| WRITTEN EXERCISE |
Retype the records from the very start through the line containing "coord(733,120)", including that line, with every character unchanged.

Stored data
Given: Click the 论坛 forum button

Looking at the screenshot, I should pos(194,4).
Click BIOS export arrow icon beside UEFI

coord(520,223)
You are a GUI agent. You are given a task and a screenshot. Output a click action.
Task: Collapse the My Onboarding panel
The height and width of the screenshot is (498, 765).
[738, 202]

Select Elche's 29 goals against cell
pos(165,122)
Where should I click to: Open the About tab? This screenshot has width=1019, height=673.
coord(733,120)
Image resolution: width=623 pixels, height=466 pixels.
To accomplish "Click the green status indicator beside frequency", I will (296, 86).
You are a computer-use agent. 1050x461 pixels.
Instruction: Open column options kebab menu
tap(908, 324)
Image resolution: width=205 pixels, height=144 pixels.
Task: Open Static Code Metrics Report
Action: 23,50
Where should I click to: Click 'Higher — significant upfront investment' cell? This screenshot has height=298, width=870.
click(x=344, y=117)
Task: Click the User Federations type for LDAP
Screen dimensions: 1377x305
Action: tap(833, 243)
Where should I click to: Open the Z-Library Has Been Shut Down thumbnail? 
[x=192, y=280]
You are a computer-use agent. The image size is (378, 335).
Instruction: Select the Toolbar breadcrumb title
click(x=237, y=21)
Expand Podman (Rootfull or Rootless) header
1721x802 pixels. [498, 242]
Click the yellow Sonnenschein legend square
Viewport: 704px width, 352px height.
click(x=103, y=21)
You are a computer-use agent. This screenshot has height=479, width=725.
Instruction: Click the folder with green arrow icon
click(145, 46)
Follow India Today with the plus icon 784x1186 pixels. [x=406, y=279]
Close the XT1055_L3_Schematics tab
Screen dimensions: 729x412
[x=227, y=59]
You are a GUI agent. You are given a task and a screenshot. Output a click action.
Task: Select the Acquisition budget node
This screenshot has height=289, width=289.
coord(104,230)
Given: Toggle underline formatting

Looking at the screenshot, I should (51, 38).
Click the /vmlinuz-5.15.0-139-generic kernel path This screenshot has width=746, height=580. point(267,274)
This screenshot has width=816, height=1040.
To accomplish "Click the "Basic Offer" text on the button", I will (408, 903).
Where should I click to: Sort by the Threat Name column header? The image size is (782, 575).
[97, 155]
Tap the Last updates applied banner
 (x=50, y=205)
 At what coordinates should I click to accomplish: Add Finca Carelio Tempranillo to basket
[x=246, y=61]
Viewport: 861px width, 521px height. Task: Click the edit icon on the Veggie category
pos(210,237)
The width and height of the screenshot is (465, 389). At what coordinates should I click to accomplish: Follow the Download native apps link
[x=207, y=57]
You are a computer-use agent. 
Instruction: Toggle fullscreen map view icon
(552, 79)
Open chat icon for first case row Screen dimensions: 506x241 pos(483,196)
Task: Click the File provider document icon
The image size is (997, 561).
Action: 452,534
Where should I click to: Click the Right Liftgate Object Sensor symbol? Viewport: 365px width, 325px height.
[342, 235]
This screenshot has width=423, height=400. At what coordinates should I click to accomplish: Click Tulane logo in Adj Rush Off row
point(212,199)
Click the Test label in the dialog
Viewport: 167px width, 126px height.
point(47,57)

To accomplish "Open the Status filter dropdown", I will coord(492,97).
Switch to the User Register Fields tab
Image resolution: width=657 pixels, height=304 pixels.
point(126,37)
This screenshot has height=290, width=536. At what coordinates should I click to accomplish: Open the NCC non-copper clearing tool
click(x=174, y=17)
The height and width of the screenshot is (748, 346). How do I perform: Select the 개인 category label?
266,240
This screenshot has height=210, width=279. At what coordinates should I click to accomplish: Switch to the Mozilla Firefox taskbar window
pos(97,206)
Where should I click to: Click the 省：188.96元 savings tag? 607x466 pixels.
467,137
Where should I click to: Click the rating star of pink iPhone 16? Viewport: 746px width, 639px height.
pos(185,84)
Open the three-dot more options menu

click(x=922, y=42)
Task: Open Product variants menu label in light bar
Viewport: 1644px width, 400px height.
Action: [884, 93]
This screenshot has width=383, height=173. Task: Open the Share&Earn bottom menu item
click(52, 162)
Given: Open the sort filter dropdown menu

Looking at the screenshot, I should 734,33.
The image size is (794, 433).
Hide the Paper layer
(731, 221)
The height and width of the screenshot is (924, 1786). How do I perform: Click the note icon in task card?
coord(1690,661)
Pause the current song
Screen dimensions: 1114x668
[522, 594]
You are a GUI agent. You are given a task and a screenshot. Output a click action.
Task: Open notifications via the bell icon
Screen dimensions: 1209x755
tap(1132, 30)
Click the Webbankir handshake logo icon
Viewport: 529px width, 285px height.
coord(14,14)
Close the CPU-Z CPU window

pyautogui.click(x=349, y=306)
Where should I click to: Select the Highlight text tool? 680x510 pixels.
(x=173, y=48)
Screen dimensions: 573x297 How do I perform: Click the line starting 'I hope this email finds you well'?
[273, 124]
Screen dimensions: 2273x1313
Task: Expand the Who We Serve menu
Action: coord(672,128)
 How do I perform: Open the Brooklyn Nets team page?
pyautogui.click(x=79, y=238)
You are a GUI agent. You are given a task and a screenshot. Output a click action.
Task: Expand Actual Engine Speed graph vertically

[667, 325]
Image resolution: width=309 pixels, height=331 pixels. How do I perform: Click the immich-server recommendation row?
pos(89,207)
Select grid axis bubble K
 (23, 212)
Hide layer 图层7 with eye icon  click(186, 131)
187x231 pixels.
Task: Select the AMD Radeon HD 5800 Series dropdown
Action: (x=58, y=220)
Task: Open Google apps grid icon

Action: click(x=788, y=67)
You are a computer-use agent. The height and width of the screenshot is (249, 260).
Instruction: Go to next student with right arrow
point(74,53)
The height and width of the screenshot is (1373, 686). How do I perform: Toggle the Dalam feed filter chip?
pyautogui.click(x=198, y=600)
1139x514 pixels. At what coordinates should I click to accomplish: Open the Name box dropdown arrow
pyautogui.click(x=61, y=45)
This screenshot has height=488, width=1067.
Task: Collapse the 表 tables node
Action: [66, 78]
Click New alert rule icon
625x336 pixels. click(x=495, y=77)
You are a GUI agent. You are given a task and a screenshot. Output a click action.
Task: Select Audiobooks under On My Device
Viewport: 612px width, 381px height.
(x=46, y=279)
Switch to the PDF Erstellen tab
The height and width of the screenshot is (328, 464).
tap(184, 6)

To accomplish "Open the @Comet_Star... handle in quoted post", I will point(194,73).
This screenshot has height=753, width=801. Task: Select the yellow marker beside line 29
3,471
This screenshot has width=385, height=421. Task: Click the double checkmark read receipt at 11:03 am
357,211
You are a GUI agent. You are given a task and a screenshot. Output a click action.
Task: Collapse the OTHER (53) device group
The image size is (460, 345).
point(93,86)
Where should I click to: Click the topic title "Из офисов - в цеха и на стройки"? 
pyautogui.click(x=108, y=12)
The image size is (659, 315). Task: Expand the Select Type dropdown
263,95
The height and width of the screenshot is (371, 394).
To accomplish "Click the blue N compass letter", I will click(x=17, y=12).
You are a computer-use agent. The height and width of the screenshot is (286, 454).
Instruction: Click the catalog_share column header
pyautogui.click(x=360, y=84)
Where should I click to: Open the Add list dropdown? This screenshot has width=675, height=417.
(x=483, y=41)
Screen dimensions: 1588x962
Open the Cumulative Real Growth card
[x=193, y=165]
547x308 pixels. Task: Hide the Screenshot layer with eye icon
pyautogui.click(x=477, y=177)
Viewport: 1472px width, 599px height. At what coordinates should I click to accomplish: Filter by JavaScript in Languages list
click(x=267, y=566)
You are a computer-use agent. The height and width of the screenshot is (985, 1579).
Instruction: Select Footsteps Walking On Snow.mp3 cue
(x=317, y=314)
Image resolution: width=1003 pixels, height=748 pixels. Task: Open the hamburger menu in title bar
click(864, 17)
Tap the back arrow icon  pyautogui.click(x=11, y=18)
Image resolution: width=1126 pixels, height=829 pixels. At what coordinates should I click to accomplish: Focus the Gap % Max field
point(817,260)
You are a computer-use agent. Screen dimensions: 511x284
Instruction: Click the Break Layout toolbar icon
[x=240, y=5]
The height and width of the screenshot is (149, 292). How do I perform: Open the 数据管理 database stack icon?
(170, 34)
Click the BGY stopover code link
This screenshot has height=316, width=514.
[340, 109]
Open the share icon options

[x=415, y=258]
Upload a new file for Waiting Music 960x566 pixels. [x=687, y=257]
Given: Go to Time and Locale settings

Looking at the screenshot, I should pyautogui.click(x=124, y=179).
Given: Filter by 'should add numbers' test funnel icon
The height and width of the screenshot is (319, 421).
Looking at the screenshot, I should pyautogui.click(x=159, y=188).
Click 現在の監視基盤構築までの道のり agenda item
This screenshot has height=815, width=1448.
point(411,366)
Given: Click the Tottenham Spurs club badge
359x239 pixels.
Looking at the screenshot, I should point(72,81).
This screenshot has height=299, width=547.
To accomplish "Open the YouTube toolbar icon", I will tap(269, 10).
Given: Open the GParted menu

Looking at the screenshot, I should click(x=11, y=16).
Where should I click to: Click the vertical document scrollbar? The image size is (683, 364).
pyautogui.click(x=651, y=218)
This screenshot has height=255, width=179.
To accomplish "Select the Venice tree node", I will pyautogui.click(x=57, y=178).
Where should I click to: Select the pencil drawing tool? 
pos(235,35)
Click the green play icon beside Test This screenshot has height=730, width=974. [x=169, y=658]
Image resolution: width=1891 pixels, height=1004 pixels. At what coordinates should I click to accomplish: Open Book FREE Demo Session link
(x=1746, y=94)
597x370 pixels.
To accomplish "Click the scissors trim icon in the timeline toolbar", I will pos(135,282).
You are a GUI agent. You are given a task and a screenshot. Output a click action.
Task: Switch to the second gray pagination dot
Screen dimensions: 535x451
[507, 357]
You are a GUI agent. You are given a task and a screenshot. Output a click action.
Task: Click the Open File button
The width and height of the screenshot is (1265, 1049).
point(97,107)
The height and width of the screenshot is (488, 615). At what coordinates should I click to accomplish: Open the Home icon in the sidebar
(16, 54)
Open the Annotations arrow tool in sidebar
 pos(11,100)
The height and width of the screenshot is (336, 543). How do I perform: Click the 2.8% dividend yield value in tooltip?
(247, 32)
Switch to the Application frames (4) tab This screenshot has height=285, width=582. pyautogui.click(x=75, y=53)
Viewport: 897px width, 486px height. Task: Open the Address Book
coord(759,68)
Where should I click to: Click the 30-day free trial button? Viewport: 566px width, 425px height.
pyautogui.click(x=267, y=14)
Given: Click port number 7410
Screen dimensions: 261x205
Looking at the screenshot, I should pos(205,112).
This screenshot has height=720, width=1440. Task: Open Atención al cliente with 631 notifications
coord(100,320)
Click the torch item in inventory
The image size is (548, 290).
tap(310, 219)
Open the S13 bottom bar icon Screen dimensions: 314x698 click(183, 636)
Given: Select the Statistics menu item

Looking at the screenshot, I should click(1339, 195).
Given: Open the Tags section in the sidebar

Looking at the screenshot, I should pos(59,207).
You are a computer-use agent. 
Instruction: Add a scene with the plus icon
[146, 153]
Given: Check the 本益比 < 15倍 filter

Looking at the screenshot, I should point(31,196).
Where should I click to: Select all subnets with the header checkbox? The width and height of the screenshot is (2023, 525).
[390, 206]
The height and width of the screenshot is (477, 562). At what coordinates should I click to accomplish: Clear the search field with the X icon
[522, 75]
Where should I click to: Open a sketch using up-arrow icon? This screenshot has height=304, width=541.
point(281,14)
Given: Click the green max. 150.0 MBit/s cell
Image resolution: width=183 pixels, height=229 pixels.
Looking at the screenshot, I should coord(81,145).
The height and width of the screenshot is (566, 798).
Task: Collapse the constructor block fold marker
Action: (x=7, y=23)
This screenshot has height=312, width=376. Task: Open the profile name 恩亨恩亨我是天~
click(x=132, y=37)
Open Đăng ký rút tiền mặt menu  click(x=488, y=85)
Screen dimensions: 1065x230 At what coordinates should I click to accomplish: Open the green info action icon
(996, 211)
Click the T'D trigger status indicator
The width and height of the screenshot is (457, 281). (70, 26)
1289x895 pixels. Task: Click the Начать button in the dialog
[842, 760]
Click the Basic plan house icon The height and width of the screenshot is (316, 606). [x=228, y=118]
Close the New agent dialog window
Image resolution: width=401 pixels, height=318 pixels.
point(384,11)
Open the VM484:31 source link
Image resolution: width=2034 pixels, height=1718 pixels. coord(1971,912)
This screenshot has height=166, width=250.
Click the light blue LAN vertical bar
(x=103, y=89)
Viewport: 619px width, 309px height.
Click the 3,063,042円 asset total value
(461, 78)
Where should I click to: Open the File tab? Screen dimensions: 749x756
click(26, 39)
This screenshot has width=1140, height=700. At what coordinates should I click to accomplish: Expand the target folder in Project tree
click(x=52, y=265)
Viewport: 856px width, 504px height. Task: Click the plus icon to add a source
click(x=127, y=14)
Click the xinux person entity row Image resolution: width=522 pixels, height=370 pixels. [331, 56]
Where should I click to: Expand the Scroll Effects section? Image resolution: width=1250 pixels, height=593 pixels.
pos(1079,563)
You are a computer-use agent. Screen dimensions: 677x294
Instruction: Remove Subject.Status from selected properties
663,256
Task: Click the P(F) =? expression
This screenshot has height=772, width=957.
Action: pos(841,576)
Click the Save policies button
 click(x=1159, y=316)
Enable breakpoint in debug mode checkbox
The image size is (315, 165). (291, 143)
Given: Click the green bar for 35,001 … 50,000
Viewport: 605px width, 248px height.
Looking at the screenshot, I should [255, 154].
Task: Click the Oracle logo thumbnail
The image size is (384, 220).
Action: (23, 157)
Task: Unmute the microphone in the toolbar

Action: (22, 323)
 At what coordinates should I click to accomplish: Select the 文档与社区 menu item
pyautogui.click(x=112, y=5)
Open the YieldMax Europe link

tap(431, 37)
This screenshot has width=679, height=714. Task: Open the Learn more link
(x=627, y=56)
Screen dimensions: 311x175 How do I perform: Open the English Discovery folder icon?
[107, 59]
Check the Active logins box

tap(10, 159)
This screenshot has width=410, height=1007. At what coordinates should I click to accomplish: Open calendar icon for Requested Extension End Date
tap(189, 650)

| EXERCISE RESULT |
Given: Click the 论坛 forum button

Looking at the screenshot, I should pos(194,4).
Click BIOS export arrow icon beside UEFI

coord(520,223)
You are a GUI agent. You are given a task and a screenshot. Output a click action.
Task: Collapse the My Onboarding panel
The height and width of the screenshot is (498, 765).
[738, 202]

Select Elche's 29 goals against cell
pos(165,122)
Where should I click to: Open the About tab? This screenshot has width=1019, height=673.
coord(733,120)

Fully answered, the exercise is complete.